++++ DATA

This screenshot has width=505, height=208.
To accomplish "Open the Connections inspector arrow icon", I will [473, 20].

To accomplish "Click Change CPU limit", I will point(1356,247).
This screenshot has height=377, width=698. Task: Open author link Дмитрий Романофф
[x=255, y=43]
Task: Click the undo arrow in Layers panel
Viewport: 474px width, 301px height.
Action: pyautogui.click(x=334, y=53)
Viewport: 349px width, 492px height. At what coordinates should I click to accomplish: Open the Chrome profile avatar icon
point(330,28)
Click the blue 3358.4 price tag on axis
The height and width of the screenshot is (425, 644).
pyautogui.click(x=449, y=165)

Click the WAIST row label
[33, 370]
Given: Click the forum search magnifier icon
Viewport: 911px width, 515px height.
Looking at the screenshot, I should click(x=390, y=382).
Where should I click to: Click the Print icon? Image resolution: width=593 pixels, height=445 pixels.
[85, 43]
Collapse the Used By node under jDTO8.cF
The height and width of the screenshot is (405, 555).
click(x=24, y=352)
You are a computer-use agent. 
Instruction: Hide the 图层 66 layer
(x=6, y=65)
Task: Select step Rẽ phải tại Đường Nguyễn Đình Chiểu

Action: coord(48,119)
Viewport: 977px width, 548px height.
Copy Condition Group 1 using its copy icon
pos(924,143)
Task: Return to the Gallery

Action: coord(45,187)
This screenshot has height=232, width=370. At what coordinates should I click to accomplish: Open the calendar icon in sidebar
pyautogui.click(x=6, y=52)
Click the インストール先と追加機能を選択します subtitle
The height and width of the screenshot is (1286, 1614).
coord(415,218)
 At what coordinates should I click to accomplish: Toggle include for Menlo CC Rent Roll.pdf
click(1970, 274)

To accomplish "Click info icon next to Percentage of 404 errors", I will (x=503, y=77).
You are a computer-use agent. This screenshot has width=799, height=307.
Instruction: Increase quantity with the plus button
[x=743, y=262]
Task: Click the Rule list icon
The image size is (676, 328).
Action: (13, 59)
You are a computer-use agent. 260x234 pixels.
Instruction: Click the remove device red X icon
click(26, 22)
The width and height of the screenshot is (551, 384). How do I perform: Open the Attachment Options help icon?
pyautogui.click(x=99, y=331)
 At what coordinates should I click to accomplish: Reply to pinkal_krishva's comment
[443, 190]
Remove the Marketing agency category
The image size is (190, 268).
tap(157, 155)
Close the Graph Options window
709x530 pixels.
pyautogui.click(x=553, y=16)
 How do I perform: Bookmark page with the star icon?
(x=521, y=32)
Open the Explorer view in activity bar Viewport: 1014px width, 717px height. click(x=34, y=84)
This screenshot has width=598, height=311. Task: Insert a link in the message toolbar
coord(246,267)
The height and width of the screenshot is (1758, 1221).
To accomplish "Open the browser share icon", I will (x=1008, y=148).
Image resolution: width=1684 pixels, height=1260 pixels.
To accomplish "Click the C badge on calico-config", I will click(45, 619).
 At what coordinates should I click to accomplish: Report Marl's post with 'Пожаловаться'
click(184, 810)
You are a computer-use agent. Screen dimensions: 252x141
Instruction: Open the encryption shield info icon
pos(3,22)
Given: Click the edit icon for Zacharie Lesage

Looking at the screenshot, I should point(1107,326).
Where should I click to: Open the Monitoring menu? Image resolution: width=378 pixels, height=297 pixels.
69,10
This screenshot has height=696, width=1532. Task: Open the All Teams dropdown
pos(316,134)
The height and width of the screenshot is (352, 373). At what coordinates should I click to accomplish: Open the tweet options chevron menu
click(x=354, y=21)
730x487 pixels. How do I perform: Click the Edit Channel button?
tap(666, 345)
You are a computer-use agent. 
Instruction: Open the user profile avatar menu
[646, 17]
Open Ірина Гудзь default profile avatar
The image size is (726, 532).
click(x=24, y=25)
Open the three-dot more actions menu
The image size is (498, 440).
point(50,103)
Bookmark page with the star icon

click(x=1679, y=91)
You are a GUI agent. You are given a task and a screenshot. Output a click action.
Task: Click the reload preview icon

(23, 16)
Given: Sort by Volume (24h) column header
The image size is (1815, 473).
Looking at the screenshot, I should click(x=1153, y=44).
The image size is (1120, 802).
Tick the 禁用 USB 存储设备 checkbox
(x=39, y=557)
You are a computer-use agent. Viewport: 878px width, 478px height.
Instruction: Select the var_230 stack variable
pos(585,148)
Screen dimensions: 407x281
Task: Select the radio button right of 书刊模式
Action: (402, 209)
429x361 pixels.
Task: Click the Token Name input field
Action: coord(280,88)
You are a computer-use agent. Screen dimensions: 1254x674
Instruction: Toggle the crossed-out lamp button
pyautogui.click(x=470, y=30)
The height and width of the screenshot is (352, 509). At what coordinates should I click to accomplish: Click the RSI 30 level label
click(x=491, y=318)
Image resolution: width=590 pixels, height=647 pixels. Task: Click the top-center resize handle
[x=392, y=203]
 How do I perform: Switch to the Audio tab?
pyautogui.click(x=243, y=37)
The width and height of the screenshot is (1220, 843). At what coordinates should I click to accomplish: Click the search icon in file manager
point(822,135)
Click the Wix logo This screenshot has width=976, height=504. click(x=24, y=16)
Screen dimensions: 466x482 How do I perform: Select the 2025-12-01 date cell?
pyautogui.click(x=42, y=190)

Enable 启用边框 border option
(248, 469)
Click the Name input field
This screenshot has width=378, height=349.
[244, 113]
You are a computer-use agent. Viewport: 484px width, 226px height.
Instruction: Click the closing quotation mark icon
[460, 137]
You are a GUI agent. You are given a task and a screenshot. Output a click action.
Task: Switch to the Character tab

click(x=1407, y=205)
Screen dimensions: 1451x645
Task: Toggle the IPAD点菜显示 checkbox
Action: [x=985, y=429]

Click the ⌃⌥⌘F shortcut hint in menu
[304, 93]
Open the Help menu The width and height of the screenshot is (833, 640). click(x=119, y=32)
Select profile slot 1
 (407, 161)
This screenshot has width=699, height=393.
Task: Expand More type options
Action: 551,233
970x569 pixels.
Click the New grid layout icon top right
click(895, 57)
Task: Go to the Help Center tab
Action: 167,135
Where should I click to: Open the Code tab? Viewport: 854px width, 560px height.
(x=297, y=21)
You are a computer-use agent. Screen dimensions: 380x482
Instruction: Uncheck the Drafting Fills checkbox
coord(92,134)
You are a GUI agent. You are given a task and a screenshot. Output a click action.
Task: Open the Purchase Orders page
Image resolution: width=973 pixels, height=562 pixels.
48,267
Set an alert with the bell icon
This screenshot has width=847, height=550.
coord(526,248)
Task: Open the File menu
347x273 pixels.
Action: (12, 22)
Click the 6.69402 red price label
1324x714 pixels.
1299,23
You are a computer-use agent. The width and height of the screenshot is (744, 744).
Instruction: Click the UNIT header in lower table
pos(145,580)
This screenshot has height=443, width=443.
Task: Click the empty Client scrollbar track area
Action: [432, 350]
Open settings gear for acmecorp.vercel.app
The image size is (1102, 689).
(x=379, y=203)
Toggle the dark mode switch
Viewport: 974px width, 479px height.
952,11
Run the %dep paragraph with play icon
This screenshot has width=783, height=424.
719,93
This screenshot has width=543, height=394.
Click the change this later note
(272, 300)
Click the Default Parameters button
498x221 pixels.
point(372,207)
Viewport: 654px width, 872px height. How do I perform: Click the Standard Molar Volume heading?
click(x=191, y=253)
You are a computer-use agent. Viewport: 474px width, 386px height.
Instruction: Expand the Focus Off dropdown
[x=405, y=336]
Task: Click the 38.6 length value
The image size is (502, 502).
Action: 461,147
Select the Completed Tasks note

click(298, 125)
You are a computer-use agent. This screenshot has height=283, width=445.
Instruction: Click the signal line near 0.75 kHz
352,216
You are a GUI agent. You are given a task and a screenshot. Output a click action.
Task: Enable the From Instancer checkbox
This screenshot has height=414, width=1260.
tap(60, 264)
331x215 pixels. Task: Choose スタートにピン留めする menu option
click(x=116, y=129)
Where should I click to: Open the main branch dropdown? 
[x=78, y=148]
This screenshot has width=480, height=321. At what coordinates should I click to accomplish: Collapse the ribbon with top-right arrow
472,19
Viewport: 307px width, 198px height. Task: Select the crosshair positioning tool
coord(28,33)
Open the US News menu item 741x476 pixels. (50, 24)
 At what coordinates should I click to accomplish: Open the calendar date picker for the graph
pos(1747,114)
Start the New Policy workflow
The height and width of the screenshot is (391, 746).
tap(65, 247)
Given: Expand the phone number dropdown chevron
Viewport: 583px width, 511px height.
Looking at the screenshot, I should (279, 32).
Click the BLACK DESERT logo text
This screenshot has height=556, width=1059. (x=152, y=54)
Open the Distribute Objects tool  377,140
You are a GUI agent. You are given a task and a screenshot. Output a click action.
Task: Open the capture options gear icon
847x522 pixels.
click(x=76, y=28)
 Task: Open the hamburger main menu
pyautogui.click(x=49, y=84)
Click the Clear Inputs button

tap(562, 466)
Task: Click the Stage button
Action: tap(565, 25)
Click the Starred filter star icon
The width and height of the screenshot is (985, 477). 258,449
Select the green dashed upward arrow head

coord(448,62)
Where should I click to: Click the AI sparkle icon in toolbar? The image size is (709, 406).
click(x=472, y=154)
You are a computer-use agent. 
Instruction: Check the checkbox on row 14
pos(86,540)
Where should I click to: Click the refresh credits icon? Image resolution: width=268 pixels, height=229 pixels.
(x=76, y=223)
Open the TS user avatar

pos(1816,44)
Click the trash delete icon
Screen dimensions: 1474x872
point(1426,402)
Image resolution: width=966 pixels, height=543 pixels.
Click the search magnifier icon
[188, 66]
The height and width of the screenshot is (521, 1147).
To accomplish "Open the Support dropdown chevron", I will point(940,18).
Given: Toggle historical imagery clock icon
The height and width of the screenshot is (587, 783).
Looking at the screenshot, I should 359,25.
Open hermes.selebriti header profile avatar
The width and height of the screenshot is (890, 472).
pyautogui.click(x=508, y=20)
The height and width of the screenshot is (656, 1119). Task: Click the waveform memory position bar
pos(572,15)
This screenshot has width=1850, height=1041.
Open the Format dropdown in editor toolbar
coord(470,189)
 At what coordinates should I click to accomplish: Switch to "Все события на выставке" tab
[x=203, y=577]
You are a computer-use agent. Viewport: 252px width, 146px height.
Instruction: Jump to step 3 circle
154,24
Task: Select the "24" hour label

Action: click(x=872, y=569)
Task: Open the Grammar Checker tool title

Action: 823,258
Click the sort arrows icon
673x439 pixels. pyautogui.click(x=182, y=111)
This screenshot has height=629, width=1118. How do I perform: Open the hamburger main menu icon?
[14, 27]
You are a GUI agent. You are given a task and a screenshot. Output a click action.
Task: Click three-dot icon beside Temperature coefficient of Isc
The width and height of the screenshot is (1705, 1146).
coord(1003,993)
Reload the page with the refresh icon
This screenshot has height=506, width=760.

++++++++

## THE PROBLEM
Please rewrite the part of the rows that opens with the line containing "Task: Click the 38.6 length value" and closes with the line containing "Open the US News", changing "dropdown" to "drop-down menu" and leaving everything else unchanged.

## THE REPLY
Task: Click the 38.6 length value
The image size is (502, 502).
Action: 461,147
Select the Completed Tasks note

click(298, 125)
You are a computer-use agent. This screenshot has height=283, width=445.
Instruction: Click the signal line near 0.75 kHz
352,216
You are a GUI agent. You are given a task and a screenshot. Output a click action.
Task: Enable the From Instancer checkbox
This screenshot has height=414, width=1260.
tap(60, 264)
331x215 pixels. Task: Choose スタートにピン留めする menu option
click(x=116, y=129)
Where should I click to: Open the main branch drop-down menu? 
[x=78, y=148]
This screenshot has width=480, height=321. At what coordinates should I click to accomplish: Collapse the ribbon with top-right arrow
472,19
Viewport: 307px width, 198px height. Task: Select the crosshair positioning tool
coord(28,33)
Open the US News menu item 741x476 pixels. (50, 24)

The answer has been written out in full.